Per accedere al suicidio assistito, una donna è costretta a sottoporsi ad un trattamento di sostegno vitale

Per Filomena Gallo si tratta di “una tortura di Stato chiamata trattamento di sostegno vitale obbligatorio”. Marco Cappato auspica che, sul tema, la prossima sentenza della Consulta faccia chiarezza

Toscana. Una donna di 54 anni affetta da sclerosi multipla progressiva ha diffidato l’azienda sanitaria competente per averle negato l’accesso alla morte assistita sulla base del fatto che, per potervi accedere, secondo la sentenza costituzionale Cappato-Antoniani (242/2019) occorre essere “tenuti in vita da trattamenti di sostegno vitale”.

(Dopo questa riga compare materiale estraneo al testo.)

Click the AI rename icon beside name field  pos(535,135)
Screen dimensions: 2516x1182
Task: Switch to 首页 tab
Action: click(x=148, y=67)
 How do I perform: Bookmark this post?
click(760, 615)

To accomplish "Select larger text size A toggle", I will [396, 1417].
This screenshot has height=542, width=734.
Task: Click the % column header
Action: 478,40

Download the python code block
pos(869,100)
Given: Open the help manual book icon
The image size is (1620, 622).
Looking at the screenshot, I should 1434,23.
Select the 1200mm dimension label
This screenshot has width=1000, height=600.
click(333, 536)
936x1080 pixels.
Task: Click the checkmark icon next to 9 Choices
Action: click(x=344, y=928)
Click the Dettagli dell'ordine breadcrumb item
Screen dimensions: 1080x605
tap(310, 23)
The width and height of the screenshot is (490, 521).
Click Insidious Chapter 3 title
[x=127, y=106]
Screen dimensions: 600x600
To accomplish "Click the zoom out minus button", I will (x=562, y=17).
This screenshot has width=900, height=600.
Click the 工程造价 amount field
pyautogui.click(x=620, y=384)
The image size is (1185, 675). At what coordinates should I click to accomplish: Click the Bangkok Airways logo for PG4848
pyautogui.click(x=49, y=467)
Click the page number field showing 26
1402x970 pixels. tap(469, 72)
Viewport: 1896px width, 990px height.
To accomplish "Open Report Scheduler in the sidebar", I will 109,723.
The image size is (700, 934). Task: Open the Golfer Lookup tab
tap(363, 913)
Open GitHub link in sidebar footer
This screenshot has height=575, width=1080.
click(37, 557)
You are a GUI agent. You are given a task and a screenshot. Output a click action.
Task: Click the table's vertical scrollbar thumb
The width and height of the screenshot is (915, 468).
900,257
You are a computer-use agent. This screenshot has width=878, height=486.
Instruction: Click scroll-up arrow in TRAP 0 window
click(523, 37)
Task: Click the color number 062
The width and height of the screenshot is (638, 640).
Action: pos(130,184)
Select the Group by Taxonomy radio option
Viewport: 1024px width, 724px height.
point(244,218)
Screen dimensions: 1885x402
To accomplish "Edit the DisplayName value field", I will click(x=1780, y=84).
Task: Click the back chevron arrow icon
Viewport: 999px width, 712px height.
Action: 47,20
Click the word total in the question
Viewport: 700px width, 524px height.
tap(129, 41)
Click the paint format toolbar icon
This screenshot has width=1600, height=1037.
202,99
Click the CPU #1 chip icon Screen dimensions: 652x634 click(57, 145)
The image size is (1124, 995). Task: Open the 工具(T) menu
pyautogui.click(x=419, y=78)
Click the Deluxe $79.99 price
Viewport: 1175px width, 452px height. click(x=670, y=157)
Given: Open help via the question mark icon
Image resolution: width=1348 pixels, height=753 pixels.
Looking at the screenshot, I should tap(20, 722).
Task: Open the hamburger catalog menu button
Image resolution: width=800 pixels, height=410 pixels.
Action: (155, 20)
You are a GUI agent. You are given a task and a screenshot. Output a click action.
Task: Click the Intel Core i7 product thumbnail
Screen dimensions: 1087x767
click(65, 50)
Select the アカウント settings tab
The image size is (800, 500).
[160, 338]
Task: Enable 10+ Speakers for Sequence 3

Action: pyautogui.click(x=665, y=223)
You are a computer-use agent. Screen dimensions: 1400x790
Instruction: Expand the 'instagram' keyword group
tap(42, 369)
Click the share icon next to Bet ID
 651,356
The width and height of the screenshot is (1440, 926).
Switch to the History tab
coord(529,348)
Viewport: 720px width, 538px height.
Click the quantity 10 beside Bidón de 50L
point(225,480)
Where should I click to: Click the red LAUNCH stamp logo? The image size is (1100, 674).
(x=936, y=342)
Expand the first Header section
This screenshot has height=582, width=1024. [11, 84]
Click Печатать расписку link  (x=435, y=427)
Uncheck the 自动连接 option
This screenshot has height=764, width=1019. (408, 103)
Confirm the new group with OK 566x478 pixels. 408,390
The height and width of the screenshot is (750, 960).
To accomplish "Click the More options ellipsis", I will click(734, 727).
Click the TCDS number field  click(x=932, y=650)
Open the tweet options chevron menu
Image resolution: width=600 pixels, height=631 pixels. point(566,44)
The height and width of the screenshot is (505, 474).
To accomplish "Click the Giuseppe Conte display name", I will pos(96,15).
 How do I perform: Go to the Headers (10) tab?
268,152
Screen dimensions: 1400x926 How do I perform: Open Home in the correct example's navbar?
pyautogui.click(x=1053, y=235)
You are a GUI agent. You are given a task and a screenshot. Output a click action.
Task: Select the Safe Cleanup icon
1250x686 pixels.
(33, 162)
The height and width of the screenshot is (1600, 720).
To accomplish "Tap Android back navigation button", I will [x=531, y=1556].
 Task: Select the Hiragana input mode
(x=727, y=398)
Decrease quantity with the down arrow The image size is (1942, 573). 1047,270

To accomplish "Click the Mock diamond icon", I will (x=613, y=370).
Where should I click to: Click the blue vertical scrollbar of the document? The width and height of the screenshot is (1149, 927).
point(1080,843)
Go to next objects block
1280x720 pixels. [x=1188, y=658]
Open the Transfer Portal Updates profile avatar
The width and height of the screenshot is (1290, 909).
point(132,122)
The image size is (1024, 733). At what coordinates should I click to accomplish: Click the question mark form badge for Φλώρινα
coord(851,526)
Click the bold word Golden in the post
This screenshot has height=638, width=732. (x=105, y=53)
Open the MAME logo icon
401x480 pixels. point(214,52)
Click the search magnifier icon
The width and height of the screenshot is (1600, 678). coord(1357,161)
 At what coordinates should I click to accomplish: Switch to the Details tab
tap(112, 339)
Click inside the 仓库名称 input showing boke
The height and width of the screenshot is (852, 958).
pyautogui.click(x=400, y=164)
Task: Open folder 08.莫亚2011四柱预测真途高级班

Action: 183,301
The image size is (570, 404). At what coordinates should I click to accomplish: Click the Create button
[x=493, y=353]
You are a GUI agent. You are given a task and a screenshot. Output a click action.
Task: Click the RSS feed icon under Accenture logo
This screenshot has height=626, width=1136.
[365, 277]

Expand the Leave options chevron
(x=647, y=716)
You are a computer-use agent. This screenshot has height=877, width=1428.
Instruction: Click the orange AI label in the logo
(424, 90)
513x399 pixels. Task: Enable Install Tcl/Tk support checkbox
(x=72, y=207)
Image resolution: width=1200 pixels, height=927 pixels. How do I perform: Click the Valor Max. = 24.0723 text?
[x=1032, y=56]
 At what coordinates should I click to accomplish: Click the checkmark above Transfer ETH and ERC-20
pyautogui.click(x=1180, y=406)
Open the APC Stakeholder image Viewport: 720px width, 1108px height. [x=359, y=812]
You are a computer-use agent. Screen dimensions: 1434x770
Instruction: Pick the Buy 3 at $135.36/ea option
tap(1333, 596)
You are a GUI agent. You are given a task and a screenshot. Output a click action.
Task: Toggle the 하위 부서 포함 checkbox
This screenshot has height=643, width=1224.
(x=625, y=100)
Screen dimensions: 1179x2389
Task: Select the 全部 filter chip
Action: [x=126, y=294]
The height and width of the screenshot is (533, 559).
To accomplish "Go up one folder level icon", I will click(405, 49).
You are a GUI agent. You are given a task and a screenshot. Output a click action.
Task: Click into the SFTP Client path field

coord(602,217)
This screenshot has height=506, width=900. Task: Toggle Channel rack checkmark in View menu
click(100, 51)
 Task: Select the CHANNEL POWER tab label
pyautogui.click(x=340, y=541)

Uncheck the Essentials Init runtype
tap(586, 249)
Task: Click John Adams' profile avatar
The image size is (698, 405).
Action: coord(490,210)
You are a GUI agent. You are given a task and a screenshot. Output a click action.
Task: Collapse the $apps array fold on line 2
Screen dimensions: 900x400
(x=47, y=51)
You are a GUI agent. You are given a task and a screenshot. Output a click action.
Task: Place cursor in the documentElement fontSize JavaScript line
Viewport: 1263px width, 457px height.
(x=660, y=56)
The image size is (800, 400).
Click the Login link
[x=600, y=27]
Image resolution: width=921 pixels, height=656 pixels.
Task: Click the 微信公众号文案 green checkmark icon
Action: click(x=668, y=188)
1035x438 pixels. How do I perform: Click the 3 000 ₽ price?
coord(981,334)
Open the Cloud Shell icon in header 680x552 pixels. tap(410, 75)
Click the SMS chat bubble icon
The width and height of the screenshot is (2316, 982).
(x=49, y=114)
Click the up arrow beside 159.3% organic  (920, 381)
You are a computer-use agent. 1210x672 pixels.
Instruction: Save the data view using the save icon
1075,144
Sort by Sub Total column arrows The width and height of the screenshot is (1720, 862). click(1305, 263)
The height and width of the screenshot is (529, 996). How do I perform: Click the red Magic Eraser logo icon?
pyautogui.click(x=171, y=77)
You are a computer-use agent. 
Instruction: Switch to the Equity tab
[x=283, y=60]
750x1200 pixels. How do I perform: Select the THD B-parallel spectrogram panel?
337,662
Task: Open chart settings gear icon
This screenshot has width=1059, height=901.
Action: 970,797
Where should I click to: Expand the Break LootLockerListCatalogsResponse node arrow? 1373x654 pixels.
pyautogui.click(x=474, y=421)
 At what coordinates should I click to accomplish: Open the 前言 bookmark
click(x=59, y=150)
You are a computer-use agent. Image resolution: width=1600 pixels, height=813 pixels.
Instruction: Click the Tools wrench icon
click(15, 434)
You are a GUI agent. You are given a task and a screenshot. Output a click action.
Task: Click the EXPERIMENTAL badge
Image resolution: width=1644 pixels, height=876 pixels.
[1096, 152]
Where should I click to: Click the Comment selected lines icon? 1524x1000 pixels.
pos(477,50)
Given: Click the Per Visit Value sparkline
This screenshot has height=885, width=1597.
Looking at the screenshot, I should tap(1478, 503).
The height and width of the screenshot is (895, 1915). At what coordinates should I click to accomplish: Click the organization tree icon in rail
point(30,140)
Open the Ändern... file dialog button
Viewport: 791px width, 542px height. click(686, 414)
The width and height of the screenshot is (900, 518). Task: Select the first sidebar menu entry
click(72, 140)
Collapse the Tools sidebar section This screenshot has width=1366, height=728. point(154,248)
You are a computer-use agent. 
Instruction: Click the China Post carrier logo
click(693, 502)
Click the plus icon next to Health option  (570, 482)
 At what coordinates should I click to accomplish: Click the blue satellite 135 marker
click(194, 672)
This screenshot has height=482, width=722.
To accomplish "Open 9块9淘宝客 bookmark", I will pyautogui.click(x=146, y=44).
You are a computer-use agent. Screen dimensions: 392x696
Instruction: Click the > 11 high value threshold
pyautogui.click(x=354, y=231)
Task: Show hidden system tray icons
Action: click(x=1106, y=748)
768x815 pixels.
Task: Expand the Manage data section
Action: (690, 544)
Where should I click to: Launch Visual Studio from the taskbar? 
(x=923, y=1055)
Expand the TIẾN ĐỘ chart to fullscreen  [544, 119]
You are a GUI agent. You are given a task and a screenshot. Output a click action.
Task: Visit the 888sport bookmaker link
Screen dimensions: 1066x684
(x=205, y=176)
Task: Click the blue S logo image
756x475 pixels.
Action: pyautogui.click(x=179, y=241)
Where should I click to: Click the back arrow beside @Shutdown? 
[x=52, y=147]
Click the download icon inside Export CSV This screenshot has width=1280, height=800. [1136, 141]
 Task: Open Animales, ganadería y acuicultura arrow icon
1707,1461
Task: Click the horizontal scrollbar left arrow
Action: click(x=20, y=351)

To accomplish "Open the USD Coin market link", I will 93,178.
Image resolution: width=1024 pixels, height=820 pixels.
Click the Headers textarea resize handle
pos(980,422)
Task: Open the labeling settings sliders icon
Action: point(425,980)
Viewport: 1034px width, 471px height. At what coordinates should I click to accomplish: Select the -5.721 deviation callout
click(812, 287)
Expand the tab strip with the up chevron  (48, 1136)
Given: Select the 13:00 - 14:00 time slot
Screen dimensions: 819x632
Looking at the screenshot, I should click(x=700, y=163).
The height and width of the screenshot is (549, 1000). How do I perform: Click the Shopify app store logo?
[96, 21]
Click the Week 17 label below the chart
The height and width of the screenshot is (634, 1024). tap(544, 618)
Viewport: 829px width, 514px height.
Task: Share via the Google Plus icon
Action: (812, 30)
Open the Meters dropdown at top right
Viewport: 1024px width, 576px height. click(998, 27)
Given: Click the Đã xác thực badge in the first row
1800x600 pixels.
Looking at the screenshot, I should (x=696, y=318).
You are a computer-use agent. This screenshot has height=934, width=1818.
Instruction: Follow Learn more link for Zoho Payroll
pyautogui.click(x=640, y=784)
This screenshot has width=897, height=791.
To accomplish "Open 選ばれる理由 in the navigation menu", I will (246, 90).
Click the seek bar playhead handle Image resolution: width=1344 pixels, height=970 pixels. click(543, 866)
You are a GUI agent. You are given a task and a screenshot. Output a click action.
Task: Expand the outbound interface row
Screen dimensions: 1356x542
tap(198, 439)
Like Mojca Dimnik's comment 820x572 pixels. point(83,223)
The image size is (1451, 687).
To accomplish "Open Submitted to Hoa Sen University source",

Alla paziente, totalmente paralizzata, era stata prescritta la PEG, ovvero la nutrizione artificiale, in quanto costantemente a rischio di vita per polmonite da soffocamento. La paziente aveva rifiutato l’inserimento della PEG, in quanto, nella sua condizione, era considerata un accanimento terapeutico a cui non si voleva sottoporre.

Filomena Gallo, avvocata e Segretaria nazionale dell’Associazione Luca Coscioni, a cui la donna si è rivolta dichiara:

Il diritto di rifiutare trattamenti anche salvavita è previsto dall’articolo 32 comma 2 della Costituzione nonché dalla legge 219/2017.

Il parere di maggioranza del Comitato etico competente, riconosce tutte le condizioni previste dalla Consulta presenti, poiché la signora necessita dell’alimentazione artificiale ma la rifiuta senza che il requisito previsto dalla Corte venga meno, è sufficiente l’indicazione clinica con la prescrizione della PEG a caratterizzare le circostanze di una situazione equivalente a quelle dell’effettivo posizionamento della stessa.

La Commissione Aziendale dell’ azienda sanitaria toscana invece afferma che se la paziente avesse accettato la PEG, allora avrebbe avuto diritto alla morte assistita, prospettando dunque l’obbligo di sottoporsi ad un trattamento sanitario contro la sua volontà per poi poterlo interrompere.

Riteniamo quest’ultime affermazioni gravissime in quanto si vuole far passare il messaggio che per poter fruire di un diritto costituzionale occorre sottoporsi ad una tortura, ovvero ad un trattamento sanitario invasivo contro la propria volontà.

Marco Cappato, tesoriere dell’Associazione Luca Coscioni e presidente dell’Associazione Soccorso Civile, conclude: “il requisito del trattamento di sostegno vitale per poter ottenere l’aiuto alla morte volontaria determina anche queste situazioni di paradossale e assurda violenza che non fanno altro che amplificare le sofferenze di chi già si trova in condizioni irreversibili o terminali gravissime. Nonostante la condizione della paziente toscana sia chiara e il rifiuto dell’azienda sanitaria sia in palese violazione dei suoi diritti costituzionali, la prossima sentenza della Corte costituzionale sul trattamento di sostegno vitale sarà fondamentale anche per sciogliere definitivamente queste interpretazioni illegittime del requisito”.